Moodys es la primera de las tres principales agencias de calificación financiera en degradar la nota de Atenas, desde el anuncio el jueves del segundo plan de rescate a Grecia, asfixiada por una deuda colosal superior al 150% de su PBI. La nota pasó de Caa1 a Ca, lo que la deja a un escalón de la cesación de pagos. Al mismo tiempo, la agencia puso bajo vigilancia a ocho entidades bancarias griegas «en vistas a una posible degradación».

«Estimamos que Grecia está en default virtual», dijo un portavoz de Moodys. «Pero hasta que no podamos estimar el monto de las pérdidas de los acreedores privados, no podemos oficialmente declarar al país como insolvente», agregó.

La próxima nota en la escala de calificación de Moodys es «C», lo que equivale a la cesación de pagos. La agencia de calificación financiera señaló que la perspectiva de la nota de Grecia «debe evolucionar».

Moodys, que tomó el cuidado de apoyar su posición en dos notas, explica que «la degradación refleja las pérdidas esperadas que sugiere el intercambio de deudas» contemplado en el nuevo plan de rescate.

El anuncio de un segundo plan de ayuda de la eurozona, que incluye un intercambio de las antiguas obligaciones griegas por otras nuevas, «sugieren que los acreedores privados sufrirán pérdidas», explicó ayer esta agencia en un documento.

Moodys indica que una vez realizado el intercambio entre los antiguos bonos griegos y los nuevos, «lo considerará en ese momento como un default (cesación de pagos) del Gobierno griego sobre su deuda pública».

Esta situación es inédita en la zona euro y podría tener consecuencias peligrosas para el sector bancario europeo, que tiene una importante exposición a la deuda pública griega.

Para tranquilizar, y pese a haberse opuesto fervientemente a la cesación de pagos de Grecia, el presidente del Banco Central Europeo (BCE), Jean-Claude Trichet, aseguró que «se hizo todo para hacer frente a cualquier eventualidad». Una manera de decir que el default griego está bajo control.

Fitch, otra de las grandes agencias de calificación, había anunciado el viernes pasado que ubicaría la deuda de Grecia en default parcial ya que el nuevo plan modifica los términos iniciales de los préstamos.

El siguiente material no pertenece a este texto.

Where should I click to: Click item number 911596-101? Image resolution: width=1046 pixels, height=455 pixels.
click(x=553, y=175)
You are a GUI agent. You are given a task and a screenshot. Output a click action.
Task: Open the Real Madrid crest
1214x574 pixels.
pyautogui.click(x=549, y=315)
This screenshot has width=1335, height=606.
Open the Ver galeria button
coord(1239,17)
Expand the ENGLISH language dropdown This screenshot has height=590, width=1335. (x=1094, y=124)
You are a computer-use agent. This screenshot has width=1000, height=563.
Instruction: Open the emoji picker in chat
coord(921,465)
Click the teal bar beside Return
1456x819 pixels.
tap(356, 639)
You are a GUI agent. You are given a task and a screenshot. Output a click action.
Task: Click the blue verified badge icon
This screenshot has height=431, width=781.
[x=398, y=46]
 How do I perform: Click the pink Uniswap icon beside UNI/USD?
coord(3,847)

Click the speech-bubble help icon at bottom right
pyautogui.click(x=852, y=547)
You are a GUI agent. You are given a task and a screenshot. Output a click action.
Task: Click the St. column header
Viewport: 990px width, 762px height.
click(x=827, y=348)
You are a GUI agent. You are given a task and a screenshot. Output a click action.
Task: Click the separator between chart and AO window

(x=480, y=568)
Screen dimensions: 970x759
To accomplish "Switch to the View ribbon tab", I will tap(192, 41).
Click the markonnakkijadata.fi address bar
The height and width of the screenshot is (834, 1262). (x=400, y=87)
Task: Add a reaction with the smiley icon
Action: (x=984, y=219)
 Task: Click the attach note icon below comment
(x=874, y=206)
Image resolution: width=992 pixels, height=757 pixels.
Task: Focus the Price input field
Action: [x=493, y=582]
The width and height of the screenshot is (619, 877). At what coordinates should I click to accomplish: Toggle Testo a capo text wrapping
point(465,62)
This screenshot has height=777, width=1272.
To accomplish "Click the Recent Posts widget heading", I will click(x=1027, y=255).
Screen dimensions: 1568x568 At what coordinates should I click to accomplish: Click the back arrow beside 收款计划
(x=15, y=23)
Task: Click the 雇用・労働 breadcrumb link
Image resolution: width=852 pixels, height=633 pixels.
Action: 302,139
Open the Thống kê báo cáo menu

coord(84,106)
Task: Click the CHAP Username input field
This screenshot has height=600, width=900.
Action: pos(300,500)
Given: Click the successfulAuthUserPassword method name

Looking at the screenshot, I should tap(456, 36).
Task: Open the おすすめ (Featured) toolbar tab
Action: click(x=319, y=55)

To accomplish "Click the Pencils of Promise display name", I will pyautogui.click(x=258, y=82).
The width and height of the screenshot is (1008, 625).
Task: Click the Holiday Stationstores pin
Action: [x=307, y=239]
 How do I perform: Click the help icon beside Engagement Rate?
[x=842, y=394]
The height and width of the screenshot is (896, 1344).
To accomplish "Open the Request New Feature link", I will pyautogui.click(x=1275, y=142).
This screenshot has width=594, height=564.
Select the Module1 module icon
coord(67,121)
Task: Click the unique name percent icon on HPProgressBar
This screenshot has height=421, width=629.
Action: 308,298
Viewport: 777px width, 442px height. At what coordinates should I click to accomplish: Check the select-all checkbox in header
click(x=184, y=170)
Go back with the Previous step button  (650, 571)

El nuevo plan de ayuda a Grecia, decidido el pasado jueves en una cumbre de la eurozona y de un monto total cercano a 160.000 millones de euros, prevé una participación del sector privado, principalmente los bancos. Estas entidades aceptaron no cobrar la totalidad de los préstamos acordados a Grecia y contribuirán con casi 50.000 millones de euros en el rescate al país. Esta participación se hará mediante un intercambio de obligaciones con vencimiento hasta 2020 por otras a treinta años.

Como su rival Fitch, que había juzgado «positivo» la semana pasada el acuerdo de los dirigentes de la zona euro para estabilizar la crisis sin precedente que sacude la Unión Monetaria, Moodys subraya algunos puntos positivos.

El acuerdo permitirá a Grecia ser menos dependiente del mercado financiero y limitar los costos relacionados con su deuda, estimada en un total de más de 350.000 millones de euros.

Este acuerdo tendrá sin embargo un impacto «limitado» sobre el objetivo de reducción de la deuda de Atenas. «Grecia seguirá enfrentada a desafíos de solvencia a medio plazo: su stock de deuda excederá siempre al 100% de su PBI durante varios años», adelanta la agencia.

Moodys indicó además que puso bajo vigilancia a ocho bancos griegos «en vistas a una posible degradación». Se trata del Banco Nacional Griego (BNG), Eurobank, Alpha, el Banco del Pireo, el Banco Agrícola (ATE), Attica Bank, Emporiki (filial del francés Credit Agricole), y Geniki (filial del francés Societe Générale).

La agencia apunta que los bancos griegos sufren una «erosión de la confianza de los clientes», ya que los depósitos bancarios del sector privado «bajaron un 21% en Grecia entre fin de 2009 y mayo de 2011».